Analysis queues (Nurcan)

DDM Operations (Hiro)

  • Reference
  • last meeting(s):
    • FTS 2.2 still not shown to be working well everywhere; checksum support shown to work; improper implementation of shares; lots of things still not understood
    • Thus site services consolidation schedule still up in the air
    • Note logging service at BNL from SS continue to work okay
    • Hiro is running scans on LFCs - be on the lookout for problems
  • this meeting:
    • There was a major problem with delegation with the DQ2 delegation - caused by clock skew. (NTP server was unreachable). Fixed.
    • Tier 3 sites to stop DQ2 site services:
       As we agree, we must consolidate all US T3 DDM related services: DQ2 SS
      and LFC to BNL.   As the first step, I would like to bring all DQ2 SS to
      BNL tomorrow.  Basically, I need to ask you to turn off DQ2 since BNL's
      DQ2 SS will serve your sites.  If you run DQ2 SS serving the following
      sites, please stop your DQ2 (or remove them from your configuration
      OUHEP (is this T3?)
      WISC XYZ
      UTD XYZ
      ILLINOIS XYZ  (done)
      DUKE XYZ (done)
      ANL XYZ (done)
      If you know any other sites, please let me know.
      Please keep your LFC's running.    That will be the second step.
      I would like to do this tomorrow at 12PM US Eastern time.
      If you have any questions, please let me know. 
    • FTS 2.2 news: seems to be stable, there will be throughput tests at CERN; Hiro will test Bestman sites with this deployment. Upgrade at Tier 1's not expected until March(?).
    • DQ2 update at Tier 2s then? Any problem with existing site services? None.
    • LFC updates - Hiro will send an email querying as to which specific version. Sites should update before next year
    • New monitor for DQ2 site services at BNL, integrated into Panda page as well (see "transferring").

Conditions data access from Tier 2, Tier 3 (Fred, John DeStefano)

  • Reference
  • last week
    • Fred spent some time revising the SquidTier2 page
    • Checked squid version at all Tier 2 sites
    • Please send any documentation problems to John or Fred
    • Two environmental vars to be set at each site - squid-frontier variable; one for xml file location for pool conditions files; This still needs a standardization for these two variables; also caching of over-subscribed conditions file (not sure how serious this is). This is similar to the issue for dbRelease file (though it gets staged by the pilot). Athena is using remote IO since the file is never staged (thus pcache does not apply).

** Dataset excerpts **

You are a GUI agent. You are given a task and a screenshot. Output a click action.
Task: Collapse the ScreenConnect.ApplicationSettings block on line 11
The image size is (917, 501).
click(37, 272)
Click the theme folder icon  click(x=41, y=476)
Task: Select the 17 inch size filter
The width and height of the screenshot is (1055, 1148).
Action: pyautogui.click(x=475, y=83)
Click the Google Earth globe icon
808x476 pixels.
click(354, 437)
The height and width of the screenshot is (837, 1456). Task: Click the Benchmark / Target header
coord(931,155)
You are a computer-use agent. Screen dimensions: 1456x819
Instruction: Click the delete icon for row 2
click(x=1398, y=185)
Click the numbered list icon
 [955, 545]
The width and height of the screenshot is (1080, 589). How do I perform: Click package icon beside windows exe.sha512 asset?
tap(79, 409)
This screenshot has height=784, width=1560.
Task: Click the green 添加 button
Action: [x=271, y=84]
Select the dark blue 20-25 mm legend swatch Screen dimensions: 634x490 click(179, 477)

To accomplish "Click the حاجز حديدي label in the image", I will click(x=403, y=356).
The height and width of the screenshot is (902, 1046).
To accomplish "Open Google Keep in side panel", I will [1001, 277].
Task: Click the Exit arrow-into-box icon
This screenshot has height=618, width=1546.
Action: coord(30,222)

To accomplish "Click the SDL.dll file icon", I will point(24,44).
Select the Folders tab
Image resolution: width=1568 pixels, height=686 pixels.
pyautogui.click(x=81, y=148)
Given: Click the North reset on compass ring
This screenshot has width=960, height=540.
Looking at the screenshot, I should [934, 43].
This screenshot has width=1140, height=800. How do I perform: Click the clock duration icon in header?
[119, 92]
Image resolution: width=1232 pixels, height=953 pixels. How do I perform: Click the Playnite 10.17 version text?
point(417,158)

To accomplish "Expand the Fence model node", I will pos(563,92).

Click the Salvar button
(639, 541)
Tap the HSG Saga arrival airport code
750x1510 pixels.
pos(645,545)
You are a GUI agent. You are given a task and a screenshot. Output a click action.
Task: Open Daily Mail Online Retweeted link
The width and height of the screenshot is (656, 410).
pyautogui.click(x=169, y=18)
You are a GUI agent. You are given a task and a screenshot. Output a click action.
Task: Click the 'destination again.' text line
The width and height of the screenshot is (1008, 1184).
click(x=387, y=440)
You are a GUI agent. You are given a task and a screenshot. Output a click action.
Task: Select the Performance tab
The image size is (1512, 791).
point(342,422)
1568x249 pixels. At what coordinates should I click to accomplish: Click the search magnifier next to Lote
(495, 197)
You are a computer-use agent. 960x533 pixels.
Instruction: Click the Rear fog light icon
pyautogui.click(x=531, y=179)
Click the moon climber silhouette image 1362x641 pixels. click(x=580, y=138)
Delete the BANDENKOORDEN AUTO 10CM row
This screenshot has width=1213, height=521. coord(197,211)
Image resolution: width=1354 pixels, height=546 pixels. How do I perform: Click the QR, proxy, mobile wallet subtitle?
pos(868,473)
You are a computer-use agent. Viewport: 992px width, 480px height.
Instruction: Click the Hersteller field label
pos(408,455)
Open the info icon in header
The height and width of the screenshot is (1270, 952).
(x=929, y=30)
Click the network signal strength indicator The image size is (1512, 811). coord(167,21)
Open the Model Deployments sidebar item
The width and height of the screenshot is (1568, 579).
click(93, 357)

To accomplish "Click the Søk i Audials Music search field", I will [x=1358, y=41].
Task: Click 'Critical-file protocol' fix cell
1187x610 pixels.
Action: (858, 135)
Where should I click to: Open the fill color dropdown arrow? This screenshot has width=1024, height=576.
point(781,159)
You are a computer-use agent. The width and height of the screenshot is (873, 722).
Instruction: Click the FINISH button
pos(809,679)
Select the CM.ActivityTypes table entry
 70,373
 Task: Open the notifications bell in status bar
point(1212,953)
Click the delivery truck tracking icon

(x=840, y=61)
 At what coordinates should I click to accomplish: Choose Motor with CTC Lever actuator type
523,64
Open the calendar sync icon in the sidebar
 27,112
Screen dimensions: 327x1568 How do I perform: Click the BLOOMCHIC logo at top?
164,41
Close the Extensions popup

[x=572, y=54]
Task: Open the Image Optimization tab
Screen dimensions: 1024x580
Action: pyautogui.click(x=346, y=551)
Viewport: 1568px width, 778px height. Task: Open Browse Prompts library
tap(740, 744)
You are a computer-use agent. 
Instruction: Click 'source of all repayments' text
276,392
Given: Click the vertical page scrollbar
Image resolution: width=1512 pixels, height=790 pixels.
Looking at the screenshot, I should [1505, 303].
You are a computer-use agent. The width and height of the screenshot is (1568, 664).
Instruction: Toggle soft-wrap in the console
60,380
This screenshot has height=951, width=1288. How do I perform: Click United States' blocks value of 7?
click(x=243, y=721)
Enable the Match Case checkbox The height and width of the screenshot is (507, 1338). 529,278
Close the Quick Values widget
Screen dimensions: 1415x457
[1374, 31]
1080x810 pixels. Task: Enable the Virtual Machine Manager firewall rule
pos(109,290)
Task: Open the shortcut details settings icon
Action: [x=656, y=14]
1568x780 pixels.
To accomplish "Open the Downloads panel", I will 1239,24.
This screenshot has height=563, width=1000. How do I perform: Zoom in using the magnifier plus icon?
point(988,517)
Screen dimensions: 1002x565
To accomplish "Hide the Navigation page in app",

** Things to do **
(A) Please answer these questions from the meeting notes, one per line:
(i) What caused the major problem with the DQ2 delegation?
(ii) What was checked at all Tier 2 sites?
(iii) By when should sites update their LFCs?
(B) From the meeting notes, copy word for word the stretch from "If you know" through "site services? None.".

** Solutions in order **
(A)
(i) Clock skew, because the NTP server was unreachable.
(ii) The squid version.
(iii) Before next year.

(B)
If you know any other sites, please let me know.
      Please keep your LFC's running.    That will be the second step.
      I would like to do this tomorrow at 12PM US Eastern time.
      If you have any questions, please let me know. 
    • FTS 2.2 news: seems to be stable, there will be throughput tests at CERN; Hiro will test Bestman sites with this deployment. Upgrade at Tier 1's not expected until March(?).
    • DQ2 update at Tier 2s then? Any problem with existing site services? None.